## begin Supplied records
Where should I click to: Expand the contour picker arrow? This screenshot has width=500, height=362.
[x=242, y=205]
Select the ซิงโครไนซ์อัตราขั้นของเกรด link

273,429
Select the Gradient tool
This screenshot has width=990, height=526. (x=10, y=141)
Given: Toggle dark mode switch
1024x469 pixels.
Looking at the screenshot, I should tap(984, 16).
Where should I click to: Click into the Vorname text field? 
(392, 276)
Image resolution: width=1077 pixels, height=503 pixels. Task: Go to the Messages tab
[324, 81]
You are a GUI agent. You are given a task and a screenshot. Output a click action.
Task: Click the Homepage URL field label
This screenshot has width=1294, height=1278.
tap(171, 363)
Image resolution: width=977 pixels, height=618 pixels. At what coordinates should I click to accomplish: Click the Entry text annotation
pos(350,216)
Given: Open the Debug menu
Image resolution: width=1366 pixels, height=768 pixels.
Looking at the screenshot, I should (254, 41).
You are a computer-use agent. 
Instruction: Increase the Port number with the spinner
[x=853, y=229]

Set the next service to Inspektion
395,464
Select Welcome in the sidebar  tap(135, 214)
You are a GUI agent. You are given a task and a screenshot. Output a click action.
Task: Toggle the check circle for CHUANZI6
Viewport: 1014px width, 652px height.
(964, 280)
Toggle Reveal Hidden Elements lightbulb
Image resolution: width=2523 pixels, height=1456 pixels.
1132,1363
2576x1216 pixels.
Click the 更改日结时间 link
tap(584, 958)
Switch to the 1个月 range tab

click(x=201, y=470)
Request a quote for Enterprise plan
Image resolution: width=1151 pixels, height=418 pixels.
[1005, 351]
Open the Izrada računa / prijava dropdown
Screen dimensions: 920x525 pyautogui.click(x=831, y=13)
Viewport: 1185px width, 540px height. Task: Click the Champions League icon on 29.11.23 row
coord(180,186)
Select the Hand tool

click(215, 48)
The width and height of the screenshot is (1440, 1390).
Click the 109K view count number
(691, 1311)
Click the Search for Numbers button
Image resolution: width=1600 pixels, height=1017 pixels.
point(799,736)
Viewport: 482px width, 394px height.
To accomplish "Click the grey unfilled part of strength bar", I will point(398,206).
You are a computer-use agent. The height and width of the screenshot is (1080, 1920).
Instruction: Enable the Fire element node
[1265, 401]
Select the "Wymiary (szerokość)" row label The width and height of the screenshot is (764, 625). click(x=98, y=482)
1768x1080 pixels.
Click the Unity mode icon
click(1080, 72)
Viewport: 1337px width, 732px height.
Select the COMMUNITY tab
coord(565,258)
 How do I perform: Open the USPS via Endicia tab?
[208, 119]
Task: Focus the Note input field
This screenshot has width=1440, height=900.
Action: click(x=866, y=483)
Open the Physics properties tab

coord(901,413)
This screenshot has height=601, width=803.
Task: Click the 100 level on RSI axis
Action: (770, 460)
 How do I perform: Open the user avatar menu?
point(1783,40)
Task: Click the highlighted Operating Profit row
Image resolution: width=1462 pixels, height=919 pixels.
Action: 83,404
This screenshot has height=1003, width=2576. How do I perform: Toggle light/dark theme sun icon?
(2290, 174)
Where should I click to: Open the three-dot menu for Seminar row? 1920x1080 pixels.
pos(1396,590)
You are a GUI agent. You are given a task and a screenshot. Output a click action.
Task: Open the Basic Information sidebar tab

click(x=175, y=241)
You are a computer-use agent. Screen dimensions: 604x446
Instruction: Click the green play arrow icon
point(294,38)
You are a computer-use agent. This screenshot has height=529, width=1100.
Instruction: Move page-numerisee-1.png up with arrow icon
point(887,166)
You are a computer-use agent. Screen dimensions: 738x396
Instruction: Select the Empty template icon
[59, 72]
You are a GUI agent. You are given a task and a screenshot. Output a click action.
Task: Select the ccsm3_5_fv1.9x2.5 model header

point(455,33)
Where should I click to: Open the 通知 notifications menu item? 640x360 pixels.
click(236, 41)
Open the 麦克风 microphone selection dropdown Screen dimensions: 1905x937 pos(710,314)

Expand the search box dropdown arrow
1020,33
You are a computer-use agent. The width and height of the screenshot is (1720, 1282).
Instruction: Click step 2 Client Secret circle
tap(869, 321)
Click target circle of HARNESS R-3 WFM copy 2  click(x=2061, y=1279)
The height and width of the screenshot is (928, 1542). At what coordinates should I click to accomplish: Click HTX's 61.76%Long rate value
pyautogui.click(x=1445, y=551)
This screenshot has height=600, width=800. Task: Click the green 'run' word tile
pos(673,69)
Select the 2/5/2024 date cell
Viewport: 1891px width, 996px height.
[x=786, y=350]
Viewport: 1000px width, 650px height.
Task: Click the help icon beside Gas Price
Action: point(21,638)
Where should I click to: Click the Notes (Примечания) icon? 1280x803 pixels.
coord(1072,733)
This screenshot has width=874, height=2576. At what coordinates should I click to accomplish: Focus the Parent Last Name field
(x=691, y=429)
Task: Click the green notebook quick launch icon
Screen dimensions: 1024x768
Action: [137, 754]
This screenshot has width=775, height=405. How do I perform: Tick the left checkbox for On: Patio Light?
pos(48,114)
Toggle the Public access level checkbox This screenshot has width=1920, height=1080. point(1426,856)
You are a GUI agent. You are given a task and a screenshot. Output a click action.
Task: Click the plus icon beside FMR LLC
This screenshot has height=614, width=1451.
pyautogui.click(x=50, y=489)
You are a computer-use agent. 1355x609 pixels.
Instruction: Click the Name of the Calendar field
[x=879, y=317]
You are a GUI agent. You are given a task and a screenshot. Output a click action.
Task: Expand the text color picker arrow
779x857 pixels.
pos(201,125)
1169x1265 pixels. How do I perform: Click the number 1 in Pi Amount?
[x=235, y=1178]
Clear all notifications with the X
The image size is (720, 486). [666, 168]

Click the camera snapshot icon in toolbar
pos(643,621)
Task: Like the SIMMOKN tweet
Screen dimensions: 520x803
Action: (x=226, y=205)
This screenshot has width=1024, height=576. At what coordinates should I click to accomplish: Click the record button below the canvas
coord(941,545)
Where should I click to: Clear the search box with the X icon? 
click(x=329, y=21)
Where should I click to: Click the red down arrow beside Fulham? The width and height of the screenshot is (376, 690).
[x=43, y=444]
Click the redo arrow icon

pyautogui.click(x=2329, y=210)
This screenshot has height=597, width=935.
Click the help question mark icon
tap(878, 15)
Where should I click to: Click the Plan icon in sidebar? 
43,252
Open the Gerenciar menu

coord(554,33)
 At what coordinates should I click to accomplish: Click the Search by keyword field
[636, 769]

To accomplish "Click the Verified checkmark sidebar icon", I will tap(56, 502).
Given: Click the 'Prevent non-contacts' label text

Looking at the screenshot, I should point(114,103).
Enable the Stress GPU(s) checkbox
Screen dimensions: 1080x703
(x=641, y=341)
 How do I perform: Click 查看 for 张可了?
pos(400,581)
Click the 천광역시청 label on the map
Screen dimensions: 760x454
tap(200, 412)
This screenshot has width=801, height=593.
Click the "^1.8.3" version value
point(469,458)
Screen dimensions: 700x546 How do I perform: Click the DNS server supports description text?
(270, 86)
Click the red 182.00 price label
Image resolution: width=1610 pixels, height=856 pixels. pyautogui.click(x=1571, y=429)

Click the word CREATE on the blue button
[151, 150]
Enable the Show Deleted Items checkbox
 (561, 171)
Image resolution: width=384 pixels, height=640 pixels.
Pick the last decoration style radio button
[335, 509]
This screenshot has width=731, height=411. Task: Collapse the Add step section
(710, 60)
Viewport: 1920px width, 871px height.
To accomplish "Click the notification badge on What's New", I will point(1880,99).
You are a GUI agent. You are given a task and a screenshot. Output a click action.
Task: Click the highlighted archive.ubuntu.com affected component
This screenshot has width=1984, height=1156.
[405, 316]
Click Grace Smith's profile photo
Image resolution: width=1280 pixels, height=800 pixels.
## end Supplied records
▸ Exercise directions: Copy the lines of the records above exactly as they appear, starting at the line that contains "Viewport: 1185px width, 540px" and ending at the line that contains "(691, 1311)", with both of those lines included.

▸ Solution to this exercise:
Viewport: 1185px width, 540px height. Task: Click the Champions League icon on 29.11.23 row
coord(180,186)
Select the Hand tool

click(215, 48)
The width and height of the screenshot is (1440, 1390).
Click the 109K view count number
(691, 1311)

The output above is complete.